PNSPO
1.1.1 Aansluiten sensor
Pt100
Indien gebruik gemaakt wordt van een Pt100 sluit u deze aan op de
klemmen 4, 5 & 6. De regelaar verwacht een 3-draads Pt100, deze hebben
over het algemeen 2 gelijke kleuren en 1 afwijkend. De gelijke kleuren gaan
onder klem 5 en 6, de afwijkende kleur onder klem 4.
Heeft u een 2-draads Pt100 sluit dan de opnemer aan tussen 4 en 5 met
een draadbrug tussen aansluiting 5 en 6.
Thermokoppel
Gebruikt u een thermokoppel, sluit deze dan aan op de klemmen 5 & 6
Let op!

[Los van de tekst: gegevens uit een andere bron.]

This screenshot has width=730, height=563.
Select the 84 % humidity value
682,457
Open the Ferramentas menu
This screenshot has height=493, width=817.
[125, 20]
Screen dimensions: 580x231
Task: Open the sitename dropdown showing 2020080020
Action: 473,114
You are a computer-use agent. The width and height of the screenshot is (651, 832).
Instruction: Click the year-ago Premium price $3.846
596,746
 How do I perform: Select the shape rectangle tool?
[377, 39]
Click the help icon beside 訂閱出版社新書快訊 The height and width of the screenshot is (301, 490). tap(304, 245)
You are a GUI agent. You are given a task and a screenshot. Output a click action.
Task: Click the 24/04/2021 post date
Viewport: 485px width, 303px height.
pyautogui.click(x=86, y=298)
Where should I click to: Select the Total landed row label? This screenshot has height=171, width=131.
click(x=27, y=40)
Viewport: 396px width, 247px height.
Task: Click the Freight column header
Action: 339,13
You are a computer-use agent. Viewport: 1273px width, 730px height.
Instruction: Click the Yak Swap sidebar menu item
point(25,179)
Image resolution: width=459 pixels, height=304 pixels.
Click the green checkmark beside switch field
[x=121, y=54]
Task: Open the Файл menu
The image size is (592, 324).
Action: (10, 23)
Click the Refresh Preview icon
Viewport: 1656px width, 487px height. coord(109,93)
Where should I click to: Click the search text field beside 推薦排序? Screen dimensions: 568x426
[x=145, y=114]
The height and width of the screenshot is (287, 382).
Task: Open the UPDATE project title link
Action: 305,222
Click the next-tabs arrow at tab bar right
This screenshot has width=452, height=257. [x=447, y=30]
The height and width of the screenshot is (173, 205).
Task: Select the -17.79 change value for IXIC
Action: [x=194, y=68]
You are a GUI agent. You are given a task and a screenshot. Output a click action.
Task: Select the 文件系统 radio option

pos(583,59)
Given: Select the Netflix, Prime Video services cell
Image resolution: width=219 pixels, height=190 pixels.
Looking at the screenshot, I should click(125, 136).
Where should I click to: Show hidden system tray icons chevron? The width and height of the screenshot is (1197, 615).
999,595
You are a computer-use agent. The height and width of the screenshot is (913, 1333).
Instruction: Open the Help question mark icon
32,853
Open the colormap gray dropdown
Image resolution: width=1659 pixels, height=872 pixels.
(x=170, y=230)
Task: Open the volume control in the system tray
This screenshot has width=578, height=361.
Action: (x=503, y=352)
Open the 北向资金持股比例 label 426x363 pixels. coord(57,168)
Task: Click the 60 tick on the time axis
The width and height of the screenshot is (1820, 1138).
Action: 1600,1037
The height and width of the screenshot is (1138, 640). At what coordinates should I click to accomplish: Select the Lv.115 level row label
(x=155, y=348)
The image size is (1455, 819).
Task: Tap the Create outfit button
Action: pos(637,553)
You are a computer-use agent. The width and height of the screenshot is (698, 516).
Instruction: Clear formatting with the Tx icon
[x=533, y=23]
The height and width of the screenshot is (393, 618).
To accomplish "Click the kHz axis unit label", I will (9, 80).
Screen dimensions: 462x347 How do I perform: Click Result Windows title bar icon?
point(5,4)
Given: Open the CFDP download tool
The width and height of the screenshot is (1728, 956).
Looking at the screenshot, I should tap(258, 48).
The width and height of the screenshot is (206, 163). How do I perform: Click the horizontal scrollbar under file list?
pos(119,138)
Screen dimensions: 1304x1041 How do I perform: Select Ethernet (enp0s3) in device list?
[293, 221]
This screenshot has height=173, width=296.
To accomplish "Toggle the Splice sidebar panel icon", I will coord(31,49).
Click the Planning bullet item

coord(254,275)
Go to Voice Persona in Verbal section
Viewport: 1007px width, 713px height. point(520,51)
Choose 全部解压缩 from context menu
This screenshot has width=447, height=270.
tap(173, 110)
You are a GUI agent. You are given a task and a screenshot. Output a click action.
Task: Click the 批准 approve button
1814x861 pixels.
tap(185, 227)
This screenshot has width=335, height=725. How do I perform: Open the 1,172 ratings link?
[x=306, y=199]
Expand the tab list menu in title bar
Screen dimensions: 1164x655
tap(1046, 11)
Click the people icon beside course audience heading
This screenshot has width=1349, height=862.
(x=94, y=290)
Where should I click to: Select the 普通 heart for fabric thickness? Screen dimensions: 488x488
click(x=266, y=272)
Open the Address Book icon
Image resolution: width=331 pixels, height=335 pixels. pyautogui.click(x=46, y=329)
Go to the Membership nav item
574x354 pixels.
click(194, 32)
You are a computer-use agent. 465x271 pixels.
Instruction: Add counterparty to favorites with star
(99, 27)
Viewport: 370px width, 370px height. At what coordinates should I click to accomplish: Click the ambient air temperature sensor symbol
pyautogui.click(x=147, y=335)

Een thermokoppel heeft een + en – Verkeerd aansluiten kan
resulteren in een negatieve of verkeerde waarde.
4-20 mA of 0-10 V
Een proceswaarde als 4-20 mA of 0-10 V kan respectievelijk aangesloten
worden op klem 4&5 en 5&6.
Figuur: 2: aansluiten sensor.
Voor de juiste werking van de regelaar moet altijd worden aangegeven
welke type sensor is aangesloten.
Indien dit niet juist gebeurt, geeft de regelaar een melding
s-err (sensor-error) of de verkeerde waarde.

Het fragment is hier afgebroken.